Are Non-Compete Agreements Enforceable in Kansas?
Explore how Kansas law evaluates non-compete agreements. Discover how courts balance employer interests and employee rights, often modifying contracts to be enforceable.
Explore how Kansas law evaluates non-compete agreements. Discover how courts balance employer interests and employee rights, often modifying contracts to be enforceable.
A non-compete agreement is a contract between an employer and an employee that limits the employee’s ability to work for a competitor after leaving their job. These agreements specify a period of time and a geographic area in which the employee is restricted from competing. In Kansas, the enforceability of these contracts is determined by state law. Courts carefully examine the terms to ensure they are fair and balanced for both the former employee and the employer.
While Kansas law permits non-compete agreements, they are not automatically enforced. Courts will uphold these agreements only if the restrictions are considered reasonable under the specific circumstances and do not go against public welfare. The legal system in Kansas respects the freedom to contract, but this respect is balanced against the need to prevent unfair restrictions on a person’s ability to earn a living.
A primary requirement is that the agreement must protect a legitimate business interest of the employer. Legitimate interests often include safeguarding confidential information, trade secrets, or established customer relationships and goodwill that the employee had access to. For instance, an employer has a recognized interest in preventing a former salesperson from immediately using their internal client list to solicit customers for a new, competing company.

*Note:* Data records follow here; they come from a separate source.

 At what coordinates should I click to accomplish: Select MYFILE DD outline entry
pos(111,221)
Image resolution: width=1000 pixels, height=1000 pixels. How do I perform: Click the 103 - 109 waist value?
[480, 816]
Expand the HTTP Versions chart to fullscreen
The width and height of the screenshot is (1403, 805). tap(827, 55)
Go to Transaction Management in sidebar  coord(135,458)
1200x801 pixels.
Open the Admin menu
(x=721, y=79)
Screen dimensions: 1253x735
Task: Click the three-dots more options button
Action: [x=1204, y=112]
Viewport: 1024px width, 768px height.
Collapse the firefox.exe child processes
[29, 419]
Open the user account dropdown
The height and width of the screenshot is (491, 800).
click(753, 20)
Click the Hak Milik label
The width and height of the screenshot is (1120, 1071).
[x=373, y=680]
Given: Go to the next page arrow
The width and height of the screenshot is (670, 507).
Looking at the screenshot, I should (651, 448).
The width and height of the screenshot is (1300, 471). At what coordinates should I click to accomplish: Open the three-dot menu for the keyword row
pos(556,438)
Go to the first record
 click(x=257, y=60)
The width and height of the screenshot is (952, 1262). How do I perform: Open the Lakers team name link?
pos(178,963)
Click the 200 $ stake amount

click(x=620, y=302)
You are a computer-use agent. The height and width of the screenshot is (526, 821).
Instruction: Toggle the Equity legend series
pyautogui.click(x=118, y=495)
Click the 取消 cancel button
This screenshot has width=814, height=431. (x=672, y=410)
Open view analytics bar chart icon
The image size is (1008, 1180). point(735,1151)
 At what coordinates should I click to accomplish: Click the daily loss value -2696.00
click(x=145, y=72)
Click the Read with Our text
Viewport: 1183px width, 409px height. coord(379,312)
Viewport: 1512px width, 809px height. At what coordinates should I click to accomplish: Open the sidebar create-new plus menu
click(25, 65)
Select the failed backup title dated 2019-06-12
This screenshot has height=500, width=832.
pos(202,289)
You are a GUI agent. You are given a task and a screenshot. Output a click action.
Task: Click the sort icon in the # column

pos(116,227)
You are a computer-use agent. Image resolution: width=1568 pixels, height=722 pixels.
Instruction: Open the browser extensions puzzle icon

The geographic limitation included in the agreement must also be reasonable. The restricted territory should not be broader than the area where the employer actually conducts its business and where the employee worked. A restriction covering the entire state would likely be seen as unreasonable if the company only operates in a small number of counties.
Finally, both the duration of the restriction and the scope of prohibited activities must be narrowly tailored. A time limit of six months to two years is often considered reasonable, though this can vary based on the specifics of the industry and the employee’s role. Similarly, the agreement cannot issue a blanket ban on all work within an industry, and the restrictions must be directly related to the specific duties the employee performed for the former employer.
When a Kansas court reviews a non-compete agreement and finds a specific term to be unreasonable, it does not automatically invalidate the entire contract. Instead, Kansas courts apply the “blue pencil” rule, a principle from cases like Foltz v. Struxness, which allows judges to modify the agreement to make it enforceable.
Effective July 1, 2025, a new state law codifies and strengthens this judicial power, mandating that courts must revise any restrictive covenant found to be overbroad to make it reasonable. For example, if an agreement prohibits a former employee from working in a 100-mile radius for five years, a court might determine that this is excessive. The judge would then reduce the scope to a 25-mile radius and a two-year duration, turning an unenforceable restriction into one that meets the state’s reasonableness standard.
The new law also establishes that certain non-solicitation agreements are presumptively enforceable if they are limited to a two-year period for former employees and meet other specific criteria. Because courts are required to amend and enforce these agreements, an employee cannot assume they can ignore a non-compete just because one part of it seems unfair. This creates a risk for an employee who chooses to breach the contract, as they will likely be held to a modified version of its terms.
If an employee breaches a valid non-compete agreement, the employer can petition a court for an injunction. This is a direct court order compelling the former employee to immediately cease the prohibited activity, such as working for a competitor, for the duration of the non-compete term.
In addition to seeking an injunction, the employer can also file a lawsuit to recover monetary damages. The employer must provide evidence demonstrating how the employee’s violation, such as soliciting former clients or using proprietary information, caused measurable economic harm to the company.
Unlike in some states, Kansas does not have a specific law that prohibits non-compete agreements for physicians. Instead, these agreements are subject to the same legal framework as those in other professions.
Court cases that have shaped Kansas’s approach to non-competes, such as Weber v. Tillman, have involved physicians. These rulings established that such agreements are permissible when they are narrowly tailored to protect a legitimate business interest, like a medical practice’s patient base or referral sources, without unduly harming the public’s access to medical care.